The hack gap has two core pillars. One is the constellation of conservative media outlets — led by Fox News and other Rupert Murdoch properties like the Wall Street Journal editorial page, but also including Sinclair Broadcasting in local television, much of AM talk radio, and new media offerings such as Breitbart and the Daily Caller — that simply abjure anything resembling journalism in favor of propaganda. 

The other is that the self-consciousness journalists at legacy outlets have about accusations of liberal bias leads them to bend over backward to allow the leading conservative gripes of the day to dominate the news agenda. Television producers who would never dream of assigning segments where talking heads debate whether it’s bad that the richest country on earth also has millions of children growing up in dire poverty think nothing of chasing random conservative shiny objects, from “Fast & Furious” (remember that one?) to Benghazi to the migrant caravan.

And more than Citizens United or even gerrymandering, it’s a huge constant thumb on the scale in favor of the political right in America.

…there is simply no institution on the left that has anywhere near the institutional clout — to say nothing of the value system — of conservative broadcast media.

 Research from Emory University political scientists Gregory Martin and Josh McCrain found that when Sinclair buys a local station, its local news program begin to cover more national and less local politics, the coverage becomes more conservative, and viewership actually falls — suggesting that the rightward tilt isn’t enacted as a strategy to win more viewers but as part of a persuasion effort. A separate study by Martin and Stanford economist Ali Yurukoglu estimates that watching Fox News translates into a significantly greater willingness to vote for Republican candidates.

Specifically, by exploiting semi-random variation in Fox viewership driven by changes in the assignment of channel numbers, they find that if Fox News hadn’t existed, the Republican presidential candidate’s share of the two-party vote would have been 3.59 points lower in 2004 and 6.34 points lower in 2008. Without Fox, in other words, the GOP’s only popular vote win since the 1980s would have been reversed and the 2008 election would have been an extinction-level landslide. And that’s only measuring the direct impact of the Fox cable network. If you consider the supplemental effect of Sinclair’s local news broadcast, the AM radio shows of Fox personalities like Sean Hannity and Laura Ingraham, and the broader constellation of right-wing punditry, the effect would surely be larger.

Democratic Party politicians’ statements about troops and other matters touching on patriotism are hyper-policed by easily triggered conservative snowflakes, whose mass panics easily come to dominate the national political agenda.
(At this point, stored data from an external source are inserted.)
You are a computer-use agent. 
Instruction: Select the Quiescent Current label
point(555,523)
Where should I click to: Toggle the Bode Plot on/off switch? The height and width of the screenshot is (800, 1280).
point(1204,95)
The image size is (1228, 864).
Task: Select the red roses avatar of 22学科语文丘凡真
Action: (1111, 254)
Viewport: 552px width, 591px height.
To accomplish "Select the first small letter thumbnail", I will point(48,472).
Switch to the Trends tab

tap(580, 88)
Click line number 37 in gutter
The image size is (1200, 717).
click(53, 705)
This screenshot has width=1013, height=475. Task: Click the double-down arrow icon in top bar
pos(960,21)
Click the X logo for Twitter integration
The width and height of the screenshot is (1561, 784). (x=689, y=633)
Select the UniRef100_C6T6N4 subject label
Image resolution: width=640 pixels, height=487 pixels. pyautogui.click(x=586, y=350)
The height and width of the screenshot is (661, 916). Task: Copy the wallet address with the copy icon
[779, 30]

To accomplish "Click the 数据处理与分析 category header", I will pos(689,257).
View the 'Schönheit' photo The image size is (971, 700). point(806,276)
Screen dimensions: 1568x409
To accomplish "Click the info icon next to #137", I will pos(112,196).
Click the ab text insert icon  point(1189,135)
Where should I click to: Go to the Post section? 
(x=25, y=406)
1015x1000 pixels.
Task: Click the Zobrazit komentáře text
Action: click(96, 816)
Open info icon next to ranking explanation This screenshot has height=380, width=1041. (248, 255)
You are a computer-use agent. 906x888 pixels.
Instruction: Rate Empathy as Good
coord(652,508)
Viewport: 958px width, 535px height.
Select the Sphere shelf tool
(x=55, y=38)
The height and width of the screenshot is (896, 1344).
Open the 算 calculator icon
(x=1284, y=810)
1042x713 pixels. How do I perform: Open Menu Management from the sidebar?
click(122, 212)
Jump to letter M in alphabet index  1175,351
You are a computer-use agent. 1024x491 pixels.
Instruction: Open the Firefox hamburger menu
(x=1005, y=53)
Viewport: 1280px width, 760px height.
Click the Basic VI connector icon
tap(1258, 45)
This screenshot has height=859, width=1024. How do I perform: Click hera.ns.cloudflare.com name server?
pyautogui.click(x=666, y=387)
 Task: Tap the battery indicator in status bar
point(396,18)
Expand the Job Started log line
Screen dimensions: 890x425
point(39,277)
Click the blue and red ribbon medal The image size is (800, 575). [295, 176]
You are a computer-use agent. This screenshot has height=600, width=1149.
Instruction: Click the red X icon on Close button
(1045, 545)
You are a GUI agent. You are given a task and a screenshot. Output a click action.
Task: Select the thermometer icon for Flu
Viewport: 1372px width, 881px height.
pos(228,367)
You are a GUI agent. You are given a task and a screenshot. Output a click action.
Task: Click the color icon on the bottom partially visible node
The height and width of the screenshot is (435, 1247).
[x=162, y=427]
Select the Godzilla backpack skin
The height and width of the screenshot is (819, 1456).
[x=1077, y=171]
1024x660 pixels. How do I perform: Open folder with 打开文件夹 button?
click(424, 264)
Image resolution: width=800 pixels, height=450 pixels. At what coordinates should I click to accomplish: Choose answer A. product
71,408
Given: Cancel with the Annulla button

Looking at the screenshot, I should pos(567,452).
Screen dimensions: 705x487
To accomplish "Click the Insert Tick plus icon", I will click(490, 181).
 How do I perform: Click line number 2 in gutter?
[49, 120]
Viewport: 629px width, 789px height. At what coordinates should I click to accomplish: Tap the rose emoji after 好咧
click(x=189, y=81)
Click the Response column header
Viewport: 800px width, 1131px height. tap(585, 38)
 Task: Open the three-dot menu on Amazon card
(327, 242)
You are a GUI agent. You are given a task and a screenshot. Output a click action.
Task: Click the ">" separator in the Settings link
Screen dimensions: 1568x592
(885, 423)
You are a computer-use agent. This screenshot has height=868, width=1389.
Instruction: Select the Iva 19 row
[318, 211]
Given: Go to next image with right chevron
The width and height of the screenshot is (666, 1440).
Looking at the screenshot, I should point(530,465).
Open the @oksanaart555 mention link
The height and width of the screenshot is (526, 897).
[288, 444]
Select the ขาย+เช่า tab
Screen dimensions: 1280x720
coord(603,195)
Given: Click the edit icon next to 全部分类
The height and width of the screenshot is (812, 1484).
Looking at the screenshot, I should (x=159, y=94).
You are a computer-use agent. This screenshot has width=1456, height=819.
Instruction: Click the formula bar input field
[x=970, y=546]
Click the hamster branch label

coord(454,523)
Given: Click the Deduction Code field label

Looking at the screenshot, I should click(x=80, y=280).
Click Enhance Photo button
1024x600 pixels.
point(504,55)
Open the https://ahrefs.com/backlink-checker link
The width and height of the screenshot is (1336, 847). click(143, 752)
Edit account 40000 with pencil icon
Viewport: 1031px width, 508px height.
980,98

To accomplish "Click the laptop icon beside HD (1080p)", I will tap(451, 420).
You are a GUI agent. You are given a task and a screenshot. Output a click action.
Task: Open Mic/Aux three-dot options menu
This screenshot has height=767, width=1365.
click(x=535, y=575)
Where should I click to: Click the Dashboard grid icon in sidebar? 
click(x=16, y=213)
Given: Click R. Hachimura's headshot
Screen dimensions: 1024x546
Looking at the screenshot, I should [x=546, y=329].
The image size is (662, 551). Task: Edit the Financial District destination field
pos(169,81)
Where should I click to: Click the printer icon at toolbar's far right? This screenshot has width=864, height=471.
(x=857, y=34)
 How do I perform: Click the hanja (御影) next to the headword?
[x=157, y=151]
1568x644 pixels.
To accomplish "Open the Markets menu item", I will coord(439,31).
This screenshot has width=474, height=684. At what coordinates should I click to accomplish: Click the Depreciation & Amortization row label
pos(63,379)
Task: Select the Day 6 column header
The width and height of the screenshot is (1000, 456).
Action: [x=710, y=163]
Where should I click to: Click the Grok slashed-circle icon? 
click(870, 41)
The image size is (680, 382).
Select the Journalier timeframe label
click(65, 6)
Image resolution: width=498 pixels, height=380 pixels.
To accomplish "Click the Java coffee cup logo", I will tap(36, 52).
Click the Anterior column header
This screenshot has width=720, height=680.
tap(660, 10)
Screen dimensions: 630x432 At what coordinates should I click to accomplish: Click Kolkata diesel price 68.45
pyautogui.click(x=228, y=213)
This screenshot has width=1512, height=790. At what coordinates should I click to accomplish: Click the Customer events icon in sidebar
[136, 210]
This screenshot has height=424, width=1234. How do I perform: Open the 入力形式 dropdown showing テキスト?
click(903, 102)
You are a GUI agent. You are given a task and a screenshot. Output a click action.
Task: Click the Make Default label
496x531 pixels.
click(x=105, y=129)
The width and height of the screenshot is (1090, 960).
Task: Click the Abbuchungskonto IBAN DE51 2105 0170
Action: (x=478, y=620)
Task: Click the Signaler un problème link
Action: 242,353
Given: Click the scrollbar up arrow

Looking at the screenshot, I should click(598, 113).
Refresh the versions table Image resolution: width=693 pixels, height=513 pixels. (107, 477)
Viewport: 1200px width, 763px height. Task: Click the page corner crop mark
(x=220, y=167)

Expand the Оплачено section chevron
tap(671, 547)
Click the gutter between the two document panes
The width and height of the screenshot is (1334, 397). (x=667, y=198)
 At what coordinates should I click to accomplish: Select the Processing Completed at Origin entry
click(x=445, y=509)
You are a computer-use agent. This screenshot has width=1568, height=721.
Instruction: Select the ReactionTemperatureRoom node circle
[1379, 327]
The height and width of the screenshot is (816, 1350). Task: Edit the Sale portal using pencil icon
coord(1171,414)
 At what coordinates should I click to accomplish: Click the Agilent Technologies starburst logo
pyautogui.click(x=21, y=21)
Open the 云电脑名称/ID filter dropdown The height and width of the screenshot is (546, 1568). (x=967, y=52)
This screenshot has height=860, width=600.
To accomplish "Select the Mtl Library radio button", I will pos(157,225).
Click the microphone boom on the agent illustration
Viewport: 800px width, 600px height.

And it is frustrating for liberals to watch this happen when Republican Party politicians are able to skate by with little scrutiny. 

But here’s the critical thing: Even though plenty of liberals are happy to be mad about the double standard, nobody important in progressive political commentary is actually mad about Trump’s troop visiting schedule. We’re mad that Trump is destroying financial and environmental regulation while trying to screw poor people out of health care and nutrition assistance, all while imprisoning children seeking asylum and undermining the international order. That’s important stuff, while Trump’s golfing — like Clinton’s emails — fundamentally isn’t. 

And yet elections are swung, almost by definition, not by the majority of people who correctly see the scope of the differences and pick a side but by the minority of people for whom the important divisions in US partisan politics aren’t decisive. Consequently, the issues that matter most electorally are the ones that matter least to partisans. Things like email protocol compliance that neither liberals nor conservatives care about even slightly can be a powerful electoral tool because the decisive voters are the ones who don’t care about the epic ideological clash of left and right. 

But journalists take their cues about what’s important from partisan media outlets and partisan social media. 

Thus, the frenzies of partisan attention around “deplorables” and “lock her up” served to focus on controversies that, while not objectively significant. are perhaps particularly resonant to people who don’t have firm ideological convictions. 

Meanwhile, similar policy-neutral issues like Trump’s insecure cellphone, his preposterous claim to be too busy to visit the troops, or even his apparent track record of tax fraud don’t get progressives worked into a lather in the same way. 

This is a natural tactical advantage that, moreover, serves a particular strategic advantage given the Republican Party’s devotion to plutocratic principles on taxation and health insurance that have only a very meager constituency among the mass public.